◆ Collected data
Segment Open

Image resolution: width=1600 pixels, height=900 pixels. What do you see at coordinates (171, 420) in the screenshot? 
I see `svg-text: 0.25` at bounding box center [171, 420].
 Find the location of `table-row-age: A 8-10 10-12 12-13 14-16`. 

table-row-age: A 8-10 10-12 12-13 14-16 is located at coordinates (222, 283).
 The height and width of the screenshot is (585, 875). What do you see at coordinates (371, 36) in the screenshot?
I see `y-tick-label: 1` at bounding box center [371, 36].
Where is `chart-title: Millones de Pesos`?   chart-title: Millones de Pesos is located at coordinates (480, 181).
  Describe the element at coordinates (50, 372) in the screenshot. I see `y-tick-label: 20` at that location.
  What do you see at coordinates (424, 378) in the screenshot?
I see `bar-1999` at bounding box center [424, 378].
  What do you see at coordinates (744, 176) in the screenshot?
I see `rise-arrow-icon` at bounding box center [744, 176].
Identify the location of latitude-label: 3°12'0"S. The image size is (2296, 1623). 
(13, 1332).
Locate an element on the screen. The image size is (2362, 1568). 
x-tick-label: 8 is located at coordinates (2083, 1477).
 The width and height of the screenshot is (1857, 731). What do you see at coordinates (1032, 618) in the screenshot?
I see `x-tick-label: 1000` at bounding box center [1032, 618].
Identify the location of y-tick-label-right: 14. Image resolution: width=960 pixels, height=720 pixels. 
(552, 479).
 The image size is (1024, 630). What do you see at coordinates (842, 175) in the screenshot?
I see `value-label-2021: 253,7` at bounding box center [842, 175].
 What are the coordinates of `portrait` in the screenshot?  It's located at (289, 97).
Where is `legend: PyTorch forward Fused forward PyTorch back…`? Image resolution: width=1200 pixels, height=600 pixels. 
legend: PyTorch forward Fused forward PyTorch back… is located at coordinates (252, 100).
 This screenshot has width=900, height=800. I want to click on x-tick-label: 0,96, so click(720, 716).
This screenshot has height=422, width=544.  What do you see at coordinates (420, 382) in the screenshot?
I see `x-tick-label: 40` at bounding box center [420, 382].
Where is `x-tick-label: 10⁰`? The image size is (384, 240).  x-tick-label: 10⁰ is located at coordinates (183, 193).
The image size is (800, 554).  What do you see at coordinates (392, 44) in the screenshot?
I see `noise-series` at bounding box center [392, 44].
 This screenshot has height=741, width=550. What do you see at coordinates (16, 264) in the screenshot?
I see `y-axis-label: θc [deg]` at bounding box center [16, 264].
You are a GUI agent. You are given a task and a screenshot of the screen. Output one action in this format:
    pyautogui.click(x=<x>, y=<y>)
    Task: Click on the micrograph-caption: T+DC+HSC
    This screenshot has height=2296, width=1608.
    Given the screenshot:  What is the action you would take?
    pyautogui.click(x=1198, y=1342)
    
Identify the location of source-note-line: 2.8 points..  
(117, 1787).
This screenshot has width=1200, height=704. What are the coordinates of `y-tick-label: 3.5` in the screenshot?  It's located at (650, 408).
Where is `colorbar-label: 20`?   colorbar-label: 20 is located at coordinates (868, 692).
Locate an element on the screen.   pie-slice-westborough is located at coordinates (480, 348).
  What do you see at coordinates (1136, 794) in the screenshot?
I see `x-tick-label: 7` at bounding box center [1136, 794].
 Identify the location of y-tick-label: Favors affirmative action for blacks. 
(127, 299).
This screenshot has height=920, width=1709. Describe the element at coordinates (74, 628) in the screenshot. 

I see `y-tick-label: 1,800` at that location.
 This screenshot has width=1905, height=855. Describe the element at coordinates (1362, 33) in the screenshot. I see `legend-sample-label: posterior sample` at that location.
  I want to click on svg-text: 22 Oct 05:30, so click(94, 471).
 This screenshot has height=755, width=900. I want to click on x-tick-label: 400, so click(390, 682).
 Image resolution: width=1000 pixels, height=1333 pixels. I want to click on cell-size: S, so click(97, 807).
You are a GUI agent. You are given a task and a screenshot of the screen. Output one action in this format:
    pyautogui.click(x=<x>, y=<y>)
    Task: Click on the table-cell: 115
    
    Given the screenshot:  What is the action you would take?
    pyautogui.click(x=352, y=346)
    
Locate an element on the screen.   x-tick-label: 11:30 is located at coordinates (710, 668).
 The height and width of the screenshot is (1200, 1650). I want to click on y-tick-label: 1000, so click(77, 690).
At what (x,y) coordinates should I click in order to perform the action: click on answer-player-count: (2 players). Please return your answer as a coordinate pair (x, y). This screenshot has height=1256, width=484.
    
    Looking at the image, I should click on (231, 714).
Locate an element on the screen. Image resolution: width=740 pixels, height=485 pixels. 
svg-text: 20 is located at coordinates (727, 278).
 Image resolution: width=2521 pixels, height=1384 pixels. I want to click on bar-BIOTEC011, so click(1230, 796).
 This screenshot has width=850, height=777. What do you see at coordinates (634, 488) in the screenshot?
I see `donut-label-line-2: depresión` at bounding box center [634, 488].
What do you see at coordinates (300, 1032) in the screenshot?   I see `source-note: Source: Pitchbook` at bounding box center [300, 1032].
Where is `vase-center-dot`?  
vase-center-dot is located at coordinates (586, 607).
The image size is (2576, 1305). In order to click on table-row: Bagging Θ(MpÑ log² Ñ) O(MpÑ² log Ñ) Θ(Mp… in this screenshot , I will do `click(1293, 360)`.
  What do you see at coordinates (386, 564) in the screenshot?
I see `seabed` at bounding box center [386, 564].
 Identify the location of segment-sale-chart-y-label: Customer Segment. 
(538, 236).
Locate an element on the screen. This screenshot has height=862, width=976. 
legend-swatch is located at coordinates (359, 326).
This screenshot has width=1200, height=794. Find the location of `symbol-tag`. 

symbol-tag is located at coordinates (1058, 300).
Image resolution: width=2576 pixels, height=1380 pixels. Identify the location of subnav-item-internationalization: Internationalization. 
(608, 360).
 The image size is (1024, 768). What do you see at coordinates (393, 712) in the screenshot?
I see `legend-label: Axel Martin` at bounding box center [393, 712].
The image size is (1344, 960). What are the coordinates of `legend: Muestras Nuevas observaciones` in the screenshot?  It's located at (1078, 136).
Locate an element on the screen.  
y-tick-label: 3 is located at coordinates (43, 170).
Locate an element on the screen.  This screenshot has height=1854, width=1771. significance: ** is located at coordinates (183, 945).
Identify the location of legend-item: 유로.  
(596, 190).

Segment Closed

Copy the listing above word for word, keeping every line in its original order.

◆ RESULT OF THE EXERCISE
Image resolution: width=1600 pixels, height=900 pixels. What do you see at coordinates (171, 420) in the screenshot? 
I see `svg-text: 0.25` at bounding box center [171, 420].
 Find the location of `table-row-age: A 8-10 10-12 12-13 14-16`. 

table-row-age: A 8-10 10-12 12-13 14-16 is located at coordinates (222, 283).
 The height and width of the screenshot is (585, 875). What do you see at coordinates (371, 36) in the screenshot?
I see `y-tick-label: 1` at bounding box center [371, 36].
Where is `chart-title: Millones de Pesos`?   chart-title: Millones de Pesos is located at coordinates (480, 181).
  Describe the element at coordinates (50, 372) in the screenshot. I see `y-tick-label: 20` at that location.
  What do you see at coordinates (424, 378) in the screenshot?
I see `bar-1999` at bounding box center [424, 378].
  What do you see at coordinates (744, 176) in the screenshot?
I see `rise-arrow-icon` at bounding box center [744, 176].
Identify the location of latitude-label: 3°12'0"S. The image size is (2296, 1623). 
(13, 1332).
Locate an element on the screen. The image size is (2362, 1568). 
x-tick-label: 8 is located at coordinates (2083, 1477).
 The width and height of the screenshot is (1857, 731). What do you see at coordinates (1032, 618) in the screenshot?
I see `x-tick-label: 1000` at bounding box center [1032, 618].
Identify the location of y-tick-label-right: 14. Image resolution: width=960 pixels, height=720 pixels. 
(552, 479).
 The image size is (1024, 630). What do you see at coordinates (842, 175) in the screenshot?
I see `value-label-2021: 253,7` at bounding box center [842, 175].
 What are the coordinates of `portrait` in the screenshot?  It's located at (289, 97).
Where is `legend: PyTorch forward Fused forward PyTorch back…`? Image resolution: width=1200 pixels, height=600 pixels. 
legend: PyTorch forward Fused forward PyTorch back… is located at coordinates (252, 100).
 This screenshot has width=900, height=800. I want to click on x-tick-label: 0,96, so click(720, 716).
This screenshot has height=422, width=544.  What do you see at coordinates (420, 382) in the screenshot?
I see `x-tick-label: 40` at bounding box center [420, 382].
Where is `x-tick-label: 10⁰`? The image size is (384, 240).  x-tick-label: 10⁰ is located at coordinates (183, 193).
The image size is (800, 554).  What do you see at coordinates (392, 44) in the screenshot?
I see `noise-series` at bounding box center [392, 44].
 This screenshot has height=741, width=550. What do you see at coordinates (16, 264) in the screenshot?
I see `y-axis-label: θc [deg]` at bounding box center [16, 264].
You are a GUI agent. You are given a task and a screenshot of the screen. Output one action in this format:
    pyautogui.click(x=<x>, y=<y>)
    Task: Click on the micrograph-caption: T+DC+HSC
    This screenshot has height=2296, width=1608.
    Given the screenshot:  What is the action you would take?
    pyautogui.click(x=1198, y=1342)
    
Identify the location of source-note-line: 2.8 points..  
(117, 1787).
This screenshot has width=1200, height=704. What are the coordinates of `y-tick-label: 3.5` in the screenshot?  It's located at (650, 408).
Where is `colorbar-label: 20`?   colorbar-label: 20 is located at coordinates (868, 692).
Locate an element on the screen.   pie-slice-westborough is located at coordinates (480, 348).
  What do you see at coordinates (1136, 794) in the screenshot?
I see `x-tick-label: 7` at bounding box center [1136, 794].
 Identify the location of y-tick-label: Favors affirmative action for blacks. 
(127, 299).
This screenshot has height=920, width=1709. Describe the element at coordinates (74, 628) in the screenshot. 

I see `y-tick-label: 1,800` at that location.
 This screenshot has width=1905, height=855. Describe the element at coordinates (1362, 33) in the screenshot. I see `legend-sample-label: posterior sample` at that location.
  I want to click on svg-text: 22 Oct 05:30, so click(94, 471).
 This screenshot has height=755, width=900. I want to click on x-tick-label: 400, so click(390, 682).
 Image resolution: width=1000 pixels, height=1333 pixels. I want to click on cell-size: S, so click(97, 807).
You are a GUI agent. You are given a task and a screenshot of the screen. Output one action in this format:
    pyautogui.click(x=<x>, y=<y>)
    Task: Click on the table-cell: 115
    
    Given the screenshot:  What is the action you would take?
    pyautogui.click(x=352, y=346)
    
Locate an element on the screen.   x-tick-label: 11:30 is located at coordinates (710, 668).
 The height and width of the screenshot is (1200, 1650). I want to click on y-tick-label: 1000, so click(77, 690).
At what (x,y) coordinates should I click in order to perform the action: click on answer-player-count: (2 players). Please return your answer as a coordinate pair (x, y). This screenshot has height=1256, width=484.
    
    Looking at the image, I should click on (231, 714).
Locate an element on the screen. Image resolution: width=740 pixels, height=485 pixels. 
svg-text: 20 is located at coordinates (727, 278).
 Image resolution: width=2521 pixels, height=1384 pixels. I want to click on bar-BIOTEC011, so click(1230, 796).
 This screenshot has width=850, height=777. What do you see at coordinates (634, 488) in the screenshot?
I see `donut-label-line-2: depresión` at bounding box center [634, 488].
What do you see at coordinates (300, 1032) in the screenshot?   I see `source-note: Source: Pitchbook` at bounding box center [300, 1032].
Where is `vase-center-dot`?  
vase-center-dot is located at coordinates (586, 607).
The image size is (2576, 1305). In order to click on table-row: Bagging Θ(MpÑ log² Ñ) O(MpÑ² log Ñ) Θ(Mp… in this screenshot , I will do `click(1293, 360)`.
  What do you see at coordinates (386, 564) in the screenshot?
I see `seabed` at bounding box center [386, 564].
 Identify the location of segment-sale-chart-y-label: Customer Segment. 
(538, 236).
Locate an element on the screen. This screenshot has height=862, width=976. 
legend-swatch is located at coordinates (359, 326).
This screenshot has width=1200, height=794. Find the location of `symbol-tag`. 

symbol-tag is located at coordinates (1058, 300).
Image resolution: width=2576 pixels, height=1380 pixels. Identify the location of subnav-item-internationalization: Internationalization. 
(608, 360).
 The image size is (1024, 768). What do you see at coordinates (393, 712) in the screenshot?
I see `legend-label: Axel Martin` at bounding box center [393, 712].
The image size is (1344, 960). What are the coordinates of `legend: Muestras Nuevas observaciones` in the screenshot?  It's located at (1078, 136).
Locate an element on the screen.  
y-tick-label: 3 is located at coordinates (43, 170).
Locate an element on the screen.  This screenshot has height=1854, width=1771. significance: ** is located at coordinates (183, 945).
Identify the location of legend-item: 유로.  
(596, 190).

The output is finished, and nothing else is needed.